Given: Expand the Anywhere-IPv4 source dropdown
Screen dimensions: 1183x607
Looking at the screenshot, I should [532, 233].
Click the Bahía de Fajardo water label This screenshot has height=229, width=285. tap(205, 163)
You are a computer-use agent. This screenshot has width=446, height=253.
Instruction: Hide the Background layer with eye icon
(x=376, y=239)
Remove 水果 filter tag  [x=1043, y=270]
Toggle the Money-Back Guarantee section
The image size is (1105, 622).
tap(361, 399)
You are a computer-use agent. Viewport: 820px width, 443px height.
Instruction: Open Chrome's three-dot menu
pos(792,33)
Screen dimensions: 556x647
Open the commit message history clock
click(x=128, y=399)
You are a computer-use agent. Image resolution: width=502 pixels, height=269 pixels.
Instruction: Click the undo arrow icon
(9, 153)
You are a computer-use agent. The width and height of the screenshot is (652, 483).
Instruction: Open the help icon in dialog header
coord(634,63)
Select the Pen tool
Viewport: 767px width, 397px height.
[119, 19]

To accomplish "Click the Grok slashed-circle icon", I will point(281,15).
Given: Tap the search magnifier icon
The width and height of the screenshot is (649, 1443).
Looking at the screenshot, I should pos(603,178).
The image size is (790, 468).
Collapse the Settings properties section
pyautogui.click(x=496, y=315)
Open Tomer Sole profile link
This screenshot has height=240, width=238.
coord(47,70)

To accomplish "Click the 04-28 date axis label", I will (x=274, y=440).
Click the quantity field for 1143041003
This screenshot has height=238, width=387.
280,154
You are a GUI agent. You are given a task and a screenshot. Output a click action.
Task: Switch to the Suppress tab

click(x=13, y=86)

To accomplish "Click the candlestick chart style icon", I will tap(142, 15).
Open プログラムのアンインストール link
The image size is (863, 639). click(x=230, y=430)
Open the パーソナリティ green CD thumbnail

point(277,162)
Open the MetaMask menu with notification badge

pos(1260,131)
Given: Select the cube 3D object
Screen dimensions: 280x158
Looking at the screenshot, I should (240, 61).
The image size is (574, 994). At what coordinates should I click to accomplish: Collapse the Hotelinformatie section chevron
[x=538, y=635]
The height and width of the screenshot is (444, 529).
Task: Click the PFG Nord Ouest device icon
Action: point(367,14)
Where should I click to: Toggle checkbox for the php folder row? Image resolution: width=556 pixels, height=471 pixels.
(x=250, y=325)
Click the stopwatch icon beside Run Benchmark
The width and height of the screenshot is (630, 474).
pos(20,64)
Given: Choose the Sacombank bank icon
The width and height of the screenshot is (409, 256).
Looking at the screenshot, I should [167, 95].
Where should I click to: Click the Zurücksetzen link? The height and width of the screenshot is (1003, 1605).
^^^^^^^^
## Directions
Write the listing above as a JSON list of strings, one string for each line, leaving out blank lines.

## Written reply
[
  "Given: Expand the Anywhere-IPv4 source dropdown",
  "Screen dimensions: 1183x607",
  "Looking at the screenshot, I should [532, 233].",
  "Click the Bahía de Fajardo water label This screenshot has height=229, width=285. tap(205, 163)",
  "You are a computer-use agent. This screenshot has width=446, height=253.",
  "Instruction: Hide the Background layer with eye icon",
  "(x=376, y=239)",
  "Remove 水果 filter tag  [x=1043, y=270]",
  "Toggle the Money-Back Guarantee section",
  "The image size is (1105, 622).",
  "tap(361, 399)",
  "You are a computer-use agent. Viewport: 820px width, 443px height.",
  "Instruction: Open Chrome's three-dot menu",
  "pos(792,33)",
  "Screen dimensions: 556x647",
  "Open the commit message history clock",
  "click(x=128, y=399)",
  "You are a computer-use agent. Image resolution: width=502 pixels, height=269 pixels.",
  "Instruction: Click the undo arrow icon",
  "(9, 153)",
  "You are a computer-use agent. The width and height of the screenshot is (652, 483).",
  "Instruction: Open the help icon in dialog header",
  "coord(634,63)",
  "Select the Pen tool",
  "Viewport: 767px width, 397px height.",
  "[119, 19]",
  "To accomplish \"Click the Grok slashed-circle icon\", I will point(281,15).",
  "Given: Tap the search magnifier icon",
  "The width and height of the screenshot is (649, 1443).",
  "Looking at the screenshot, I should pos(603,178).",
  "The image size is (790, 468).",
  "Collapse the Settings properties section",
  "pyautogui.click(x=496, y=315)",
  "Open Tomer Sole profile link",
  "This screenshot has height=240, width=238.",
  "coord(47,70)",
  "To accomplish \"Click the 04-28 date axis label\", I will (x=274, y=440).",
  "Click the quantity field for 1143041003",
  "This screenshot has height=238, width=387.",
  "280,154",
  "You are a GUI agent. You are given a task and a screenshot. Output a click action.",
  "Task: Switch to the Suppress tab",
  "click(x=13, y=86)",
  "To accomplish \"Click the candlestick chart style icon\", I will tap(142, 15).",
  "Open プログラムのアンインストール link",
  "The image size is (863, 639). click(x=230, y=430)",
  "Open the パーソナリティ green CD thumbnail",
  "point(277,162)",
  "Open the MetaMask menu with notification badge",
  "pos(1260,131)",
  "Given: Select the cube 3D object",
  "Screen dimensions: 280x158",
  "Looking at the screenshot, I should (240, 61).",
  "The image size is (574, 994). At what coordinates should I click to accomplish: Collapse the Hotelinformatie section chevron",
  "[x=538, y=635]",
  "The height and width of the screenshot is (444, 529).",
  "Task: Click the PFG Nord Ouest device icon",
  "Action: point(367,14)",
  "Where should I click to: Toggle checkbox for the php folder row? Image resolution: width=556 pixels, height=471 pixels.",
  "(x=250, y=325)",
  "Click the stopwatch icon beside Run Benchmark",
  "The width and height of the screenshot is (630, 474).",
  "pos(20,64)",
  "Given: Choose the Sacombank bank icon",
  "The width and height of the screenshot is (409, 256).",
  "Looking at the screenshot, I should [167, 95].",
  "Where should I click to: Click the Zurücksetzen link? The height and width of the screenshot is (1003, 1605)."
]